▶ _Work required_
Give the count of lines in the data that include the string "thumb", with no added remarks.

Stored data entries
---+---

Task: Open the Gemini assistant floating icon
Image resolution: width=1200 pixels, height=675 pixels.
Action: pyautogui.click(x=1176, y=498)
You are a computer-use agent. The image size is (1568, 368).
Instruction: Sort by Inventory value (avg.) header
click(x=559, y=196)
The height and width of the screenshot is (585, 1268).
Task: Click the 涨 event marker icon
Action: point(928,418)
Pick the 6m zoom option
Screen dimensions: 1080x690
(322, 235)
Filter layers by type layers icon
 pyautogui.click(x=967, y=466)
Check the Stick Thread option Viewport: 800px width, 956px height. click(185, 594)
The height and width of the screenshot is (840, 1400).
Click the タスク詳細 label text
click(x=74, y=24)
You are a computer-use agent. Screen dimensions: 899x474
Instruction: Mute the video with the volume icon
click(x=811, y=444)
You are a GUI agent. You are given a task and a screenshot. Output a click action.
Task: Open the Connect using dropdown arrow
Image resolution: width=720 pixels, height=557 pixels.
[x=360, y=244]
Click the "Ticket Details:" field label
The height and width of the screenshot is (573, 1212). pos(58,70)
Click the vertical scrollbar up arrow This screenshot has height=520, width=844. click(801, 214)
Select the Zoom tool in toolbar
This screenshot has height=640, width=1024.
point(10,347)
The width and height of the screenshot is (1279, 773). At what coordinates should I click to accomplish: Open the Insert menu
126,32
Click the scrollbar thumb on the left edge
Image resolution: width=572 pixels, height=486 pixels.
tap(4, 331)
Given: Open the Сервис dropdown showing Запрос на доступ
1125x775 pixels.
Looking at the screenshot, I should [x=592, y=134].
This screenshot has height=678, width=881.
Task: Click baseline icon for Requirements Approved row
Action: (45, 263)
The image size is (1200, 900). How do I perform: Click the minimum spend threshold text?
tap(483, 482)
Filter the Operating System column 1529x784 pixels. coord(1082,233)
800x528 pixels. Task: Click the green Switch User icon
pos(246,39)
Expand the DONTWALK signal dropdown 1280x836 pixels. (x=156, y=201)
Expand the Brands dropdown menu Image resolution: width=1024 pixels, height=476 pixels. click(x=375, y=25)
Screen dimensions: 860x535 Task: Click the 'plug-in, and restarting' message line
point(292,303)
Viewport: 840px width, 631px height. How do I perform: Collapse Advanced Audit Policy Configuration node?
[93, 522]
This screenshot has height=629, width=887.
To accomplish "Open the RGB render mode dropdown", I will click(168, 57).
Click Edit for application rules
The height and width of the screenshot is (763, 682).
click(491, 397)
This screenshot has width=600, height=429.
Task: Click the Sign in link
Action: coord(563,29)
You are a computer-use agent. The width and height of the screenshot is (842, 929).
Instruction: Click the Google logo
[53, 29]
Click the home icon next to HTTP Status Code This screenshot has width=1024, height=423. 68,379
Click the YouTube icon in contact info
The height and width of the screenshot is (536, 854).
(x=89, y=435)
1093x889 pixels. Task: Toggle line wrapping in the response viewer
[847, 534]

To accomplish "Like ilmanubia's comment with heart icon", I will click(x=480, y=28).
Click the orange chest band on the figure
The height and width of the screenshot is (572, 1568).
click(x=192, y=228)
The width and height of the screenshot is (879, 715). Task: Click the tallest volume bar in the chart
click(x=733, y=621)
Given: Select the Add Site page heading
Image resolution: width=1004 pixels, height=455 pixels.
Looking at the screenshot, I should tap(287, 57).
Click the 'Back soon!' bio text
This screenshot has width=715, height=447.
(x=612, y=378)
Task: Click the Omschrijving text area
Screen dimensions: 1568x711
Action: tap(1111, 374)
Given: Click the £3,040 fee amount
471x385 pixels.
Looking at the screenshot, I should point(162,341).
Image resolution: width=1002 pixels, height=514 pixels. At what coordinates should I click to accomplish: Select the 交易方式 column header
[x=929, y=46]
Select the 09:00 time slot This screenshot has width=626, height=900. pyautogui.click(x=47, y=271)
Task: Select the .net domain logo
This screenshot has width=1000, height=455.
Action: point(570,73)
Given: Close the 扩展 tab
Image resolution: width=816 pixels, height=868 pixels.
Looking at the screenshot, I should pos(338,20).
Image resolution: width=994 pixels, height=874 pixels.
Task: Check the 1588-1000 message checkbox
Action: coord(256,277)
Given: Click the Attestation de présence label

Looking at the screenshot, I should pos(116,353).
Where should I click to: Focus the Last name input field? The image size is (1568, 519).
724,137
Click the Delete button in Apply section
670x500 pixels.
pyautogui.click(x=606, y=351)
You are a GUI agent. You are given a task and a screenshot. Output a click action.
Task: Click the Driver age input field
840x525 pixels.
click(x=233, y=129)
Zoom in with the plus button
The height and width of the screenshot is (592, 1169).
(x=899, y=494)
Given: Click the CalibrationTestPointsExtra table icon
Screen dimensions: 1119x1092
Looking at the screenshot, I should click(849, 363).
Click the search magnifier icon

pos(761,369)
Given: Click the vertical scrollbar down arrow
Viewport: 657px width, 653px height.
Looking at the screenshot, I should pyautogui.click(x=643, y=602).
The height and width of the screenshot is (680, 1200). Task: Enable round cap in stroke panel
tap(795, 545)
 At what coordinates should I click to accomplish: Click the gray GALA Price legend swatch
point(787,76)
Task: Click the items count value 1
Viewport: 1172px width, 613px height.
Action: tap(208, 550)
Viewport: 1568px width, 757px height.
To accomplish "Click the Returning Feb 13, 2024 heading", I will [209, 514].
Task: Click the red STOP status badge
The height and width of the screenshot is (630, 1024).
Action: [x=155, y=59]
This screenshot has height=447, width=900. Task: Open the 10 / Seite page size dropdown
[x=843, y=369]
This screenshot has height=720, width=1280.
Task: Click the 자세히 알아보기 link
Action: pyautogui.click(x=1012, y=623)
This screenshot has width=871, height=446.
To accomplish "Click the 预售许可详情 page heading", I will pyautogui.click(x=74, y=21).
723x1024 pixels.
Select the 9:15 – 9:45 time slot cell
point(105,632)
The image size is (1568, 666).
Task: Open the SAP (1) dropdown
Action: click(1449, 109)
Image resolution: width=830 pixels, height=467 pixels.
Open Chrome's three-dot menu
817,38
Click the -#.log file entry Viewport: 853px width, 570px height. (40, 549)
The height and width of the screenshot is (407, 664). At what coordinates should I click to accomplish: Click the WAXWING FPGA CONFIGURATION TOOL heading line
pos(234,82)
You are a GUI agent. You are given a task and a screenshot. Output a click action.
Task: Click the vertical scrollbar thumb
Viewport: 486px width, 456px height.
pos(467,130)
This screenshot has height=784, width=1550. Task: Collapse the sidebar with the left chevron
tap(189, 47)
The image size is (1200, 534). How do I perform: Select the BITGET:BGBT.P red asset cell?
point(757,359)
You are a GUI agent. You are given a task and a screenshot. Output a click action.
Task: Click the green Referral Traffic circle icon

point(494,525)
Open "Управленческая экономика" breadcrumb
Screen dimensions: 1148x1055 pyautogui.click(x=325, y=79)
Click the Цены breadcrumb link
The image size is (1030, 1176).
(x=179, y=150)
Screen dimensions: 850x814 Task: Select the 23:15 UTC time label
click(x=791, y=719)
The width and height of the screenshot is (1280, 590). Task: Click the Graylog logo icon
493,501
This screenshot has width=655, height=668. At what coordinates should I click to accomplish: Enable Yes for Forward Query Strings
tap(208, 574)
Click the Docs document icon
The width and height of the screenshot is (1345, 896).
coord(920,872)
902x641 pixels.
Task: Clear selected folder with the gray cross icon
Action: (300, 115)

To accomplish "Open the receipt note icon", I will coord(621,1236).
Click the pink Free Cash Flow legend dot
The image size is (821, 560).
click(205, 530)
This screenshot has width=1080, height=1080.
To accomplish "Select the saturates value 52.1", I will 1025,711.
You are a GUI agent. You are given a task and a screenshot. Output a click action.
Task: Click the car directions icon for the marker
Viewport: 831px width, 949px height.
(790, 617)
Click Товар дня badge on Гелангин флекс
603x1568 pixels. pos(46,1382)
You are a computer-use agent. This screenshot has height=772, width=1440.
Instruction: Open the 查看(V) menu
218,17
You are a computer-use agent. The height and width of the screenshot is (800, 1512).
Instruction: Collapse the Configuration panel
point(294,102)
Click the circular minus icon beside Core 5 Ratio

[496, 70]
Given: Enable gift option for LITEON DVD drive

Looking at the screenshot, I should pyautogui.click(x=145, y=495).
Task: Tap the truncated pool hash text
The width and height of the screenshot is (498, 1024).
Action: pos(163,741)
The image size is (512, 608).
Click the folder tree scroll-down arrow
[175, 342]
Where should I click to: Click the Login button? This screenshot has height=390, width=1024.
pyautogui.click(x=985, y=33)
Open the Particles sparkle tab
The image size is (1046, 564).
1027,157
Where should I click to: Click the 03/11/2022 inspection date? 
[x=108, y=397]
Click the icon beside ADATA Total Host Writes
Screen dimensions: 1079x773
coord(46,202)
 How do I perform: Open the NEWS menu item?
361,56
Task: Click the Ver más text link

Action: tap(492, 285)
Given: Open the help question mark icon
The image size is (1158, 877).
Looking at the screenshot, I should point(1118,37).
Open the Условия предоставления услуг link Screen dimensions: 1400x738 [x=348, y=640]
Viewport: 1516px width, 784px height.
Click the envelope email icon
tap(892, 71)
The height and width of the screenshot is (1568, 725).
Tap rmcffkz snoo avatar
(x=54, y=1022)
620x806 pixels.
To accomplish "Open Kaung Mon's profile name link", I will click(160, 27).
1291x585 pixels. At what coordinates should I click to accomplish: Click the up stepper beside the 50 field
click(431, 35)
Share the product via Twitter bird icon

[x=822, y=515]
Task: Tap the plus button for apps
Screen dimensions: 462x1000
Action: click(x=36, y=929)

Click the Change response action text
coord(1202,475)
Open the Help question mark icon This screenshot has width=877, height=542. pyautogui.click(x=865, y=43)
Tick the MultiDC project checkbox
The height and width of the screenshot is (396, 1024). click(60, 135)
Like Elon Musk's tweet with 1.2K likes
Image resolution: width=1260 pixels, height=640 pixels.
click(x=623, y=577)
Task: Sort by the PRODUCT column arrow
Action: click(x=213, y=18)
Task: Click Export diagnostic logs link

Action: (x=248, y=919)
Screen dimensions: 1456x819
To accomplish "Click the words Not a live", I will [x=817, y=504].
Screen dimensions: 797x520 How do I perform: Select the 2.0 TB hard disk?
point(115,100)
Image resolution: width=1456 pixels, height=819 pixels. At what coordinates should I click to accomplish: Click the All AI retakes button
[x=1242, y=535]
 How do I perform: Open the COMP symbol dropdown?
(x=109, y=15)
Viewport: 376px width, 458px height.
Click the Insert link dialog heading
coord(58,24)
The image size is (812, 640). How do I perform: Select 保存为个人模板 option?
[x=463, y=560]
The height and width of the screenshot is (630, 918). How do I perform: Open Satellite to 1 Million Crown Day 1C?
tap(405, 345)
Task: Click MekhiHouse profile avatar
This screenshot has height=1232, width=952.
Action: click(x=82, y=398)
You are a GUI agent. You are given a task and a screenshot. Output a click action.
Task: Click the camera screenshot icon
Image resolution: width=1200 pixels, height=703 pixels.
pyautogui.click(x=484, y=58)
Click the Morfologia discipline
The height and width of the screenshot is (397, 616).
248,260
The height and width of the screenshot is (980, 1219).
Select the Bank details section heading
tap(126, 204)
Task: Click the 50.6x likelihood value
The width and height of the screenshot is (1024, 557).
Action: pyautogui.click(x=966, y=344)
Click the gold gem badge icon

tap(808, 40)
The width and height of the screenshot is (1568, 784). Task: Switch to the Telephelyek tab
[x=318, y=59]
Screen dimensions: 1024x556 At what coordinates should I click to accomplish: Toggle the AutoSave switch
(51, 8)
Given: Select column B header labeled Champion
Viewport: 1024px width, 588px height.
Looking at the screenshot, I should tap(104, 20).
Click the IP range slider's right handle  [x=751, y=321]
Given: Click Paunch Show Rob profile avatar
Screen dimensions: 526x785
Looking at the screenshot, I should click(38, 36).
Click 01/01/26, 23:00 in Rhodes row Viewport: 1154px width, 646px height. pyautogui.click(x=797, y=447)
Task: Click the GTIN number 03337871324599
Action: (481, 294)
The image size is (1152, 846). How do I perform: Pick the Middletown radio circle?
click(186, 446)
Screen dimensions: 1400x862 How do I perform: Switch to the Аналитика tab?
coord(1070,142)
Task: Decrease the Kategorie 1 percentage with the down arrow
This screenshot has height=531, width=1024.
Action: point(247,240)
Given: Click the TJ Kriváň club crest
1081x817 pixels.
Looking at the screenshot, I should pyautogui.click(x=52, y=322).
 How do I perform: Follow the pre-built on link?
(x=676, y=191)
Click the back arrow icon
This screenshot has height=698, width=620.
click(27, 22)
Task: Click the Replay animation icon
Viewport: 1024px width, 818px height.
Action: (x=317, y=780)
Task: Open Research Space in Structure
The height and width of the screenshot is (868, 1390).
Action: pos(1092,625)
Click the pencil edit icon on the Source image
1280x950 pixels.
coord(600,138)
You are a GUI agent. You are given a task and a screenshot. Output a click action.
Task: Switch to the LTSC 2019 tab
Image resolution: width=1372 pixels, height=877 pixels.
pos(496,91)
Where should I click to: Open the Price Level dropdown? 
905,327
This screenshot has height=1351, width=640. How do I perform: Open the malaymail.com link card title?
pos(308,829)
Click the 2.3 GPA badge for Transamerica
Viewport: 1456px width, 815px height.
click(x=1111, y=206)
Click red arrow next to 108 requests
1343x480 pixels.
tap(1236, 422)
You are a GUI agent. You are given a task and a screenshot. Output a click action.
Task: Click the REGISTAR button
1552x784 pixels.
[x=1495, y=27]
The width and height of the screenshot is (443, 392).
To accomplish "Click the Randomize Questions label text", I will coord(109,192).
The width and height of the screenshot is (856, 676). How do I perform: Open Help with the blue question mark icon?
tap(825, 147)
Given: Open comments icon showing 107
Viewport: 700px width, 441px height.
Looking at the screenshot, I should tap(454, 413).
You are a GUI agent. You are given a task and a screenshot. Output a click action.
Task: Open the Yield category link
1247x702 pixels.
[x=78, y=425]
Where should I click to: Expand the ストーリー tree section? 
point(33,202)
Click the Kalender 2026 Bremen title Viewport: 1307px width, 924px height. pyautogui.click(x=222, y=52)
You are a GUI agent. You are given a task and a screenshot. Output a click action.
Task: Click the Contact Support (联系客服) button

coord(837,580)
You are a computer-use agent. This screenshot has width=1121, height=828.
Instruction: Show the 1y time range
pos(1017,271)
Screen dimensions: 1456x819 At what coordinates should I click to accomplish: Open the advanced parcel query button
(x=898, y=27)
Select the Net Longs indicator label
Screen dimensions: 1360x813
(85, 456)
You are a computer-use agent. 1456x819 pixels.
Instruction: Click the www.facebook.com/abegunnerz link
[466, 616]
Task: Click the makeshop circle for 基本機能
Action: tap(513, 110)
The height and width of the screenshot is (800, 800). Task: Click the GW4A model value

---+---

▶ _Solution to this task_
2